Germany has displaced China as the primary trade partner following an extraordinary surge in supply.
| Rank | Country | Value | Share, % | Growth, % |
|---|---|---|---|---|
| #1 | Germany | 3.32 US$M | 37.8 | 475.0 |
| #2 | China | 2.68 US$M | 30.54 | -7.1 |
| #3 | Italy | 1.13 US$M | 12.88 | 32.8 |
A persistent price barbell exists between high-end European and low-cost Asian/Nordic suppliers.
| Supplier | Price, US$/t | Share, % | Position |
|---|---|---|---|
| Italy | 171,324.0 | 2.7 | premium |
| Germany | 145,326.0 | 66.7 | mid-range |
| Norway | 10,884.0 | 4.7 | cheap |
The United Kingdom and Tunisia are emerging as high-momentum secondary suppliers.
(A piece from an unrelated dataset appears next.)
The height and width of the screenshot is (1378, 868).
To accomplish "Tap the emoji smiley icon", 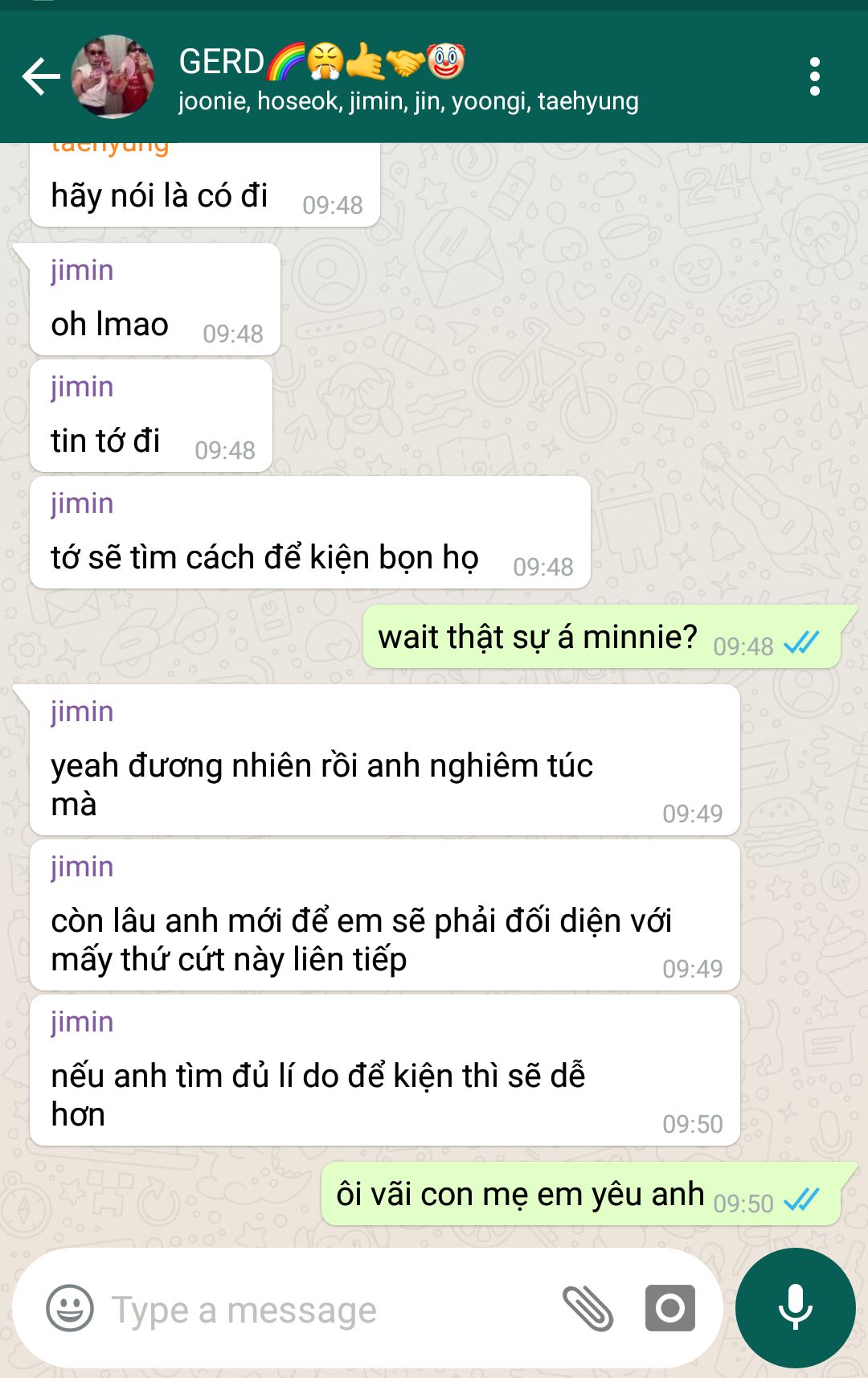I will tap(70, 1308).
Market concentration is tightening around the top three suppliers.
Conclusion:
The Polish market presents a high-growth opportunity driven by a massive influx of competitively priced volume, particularly from Germany. However, the recent 15.7% value contraction in the latest six-month window and the high concentration of top-tier suppliers suggest increasing volatility and intensified price competition for new market entrants.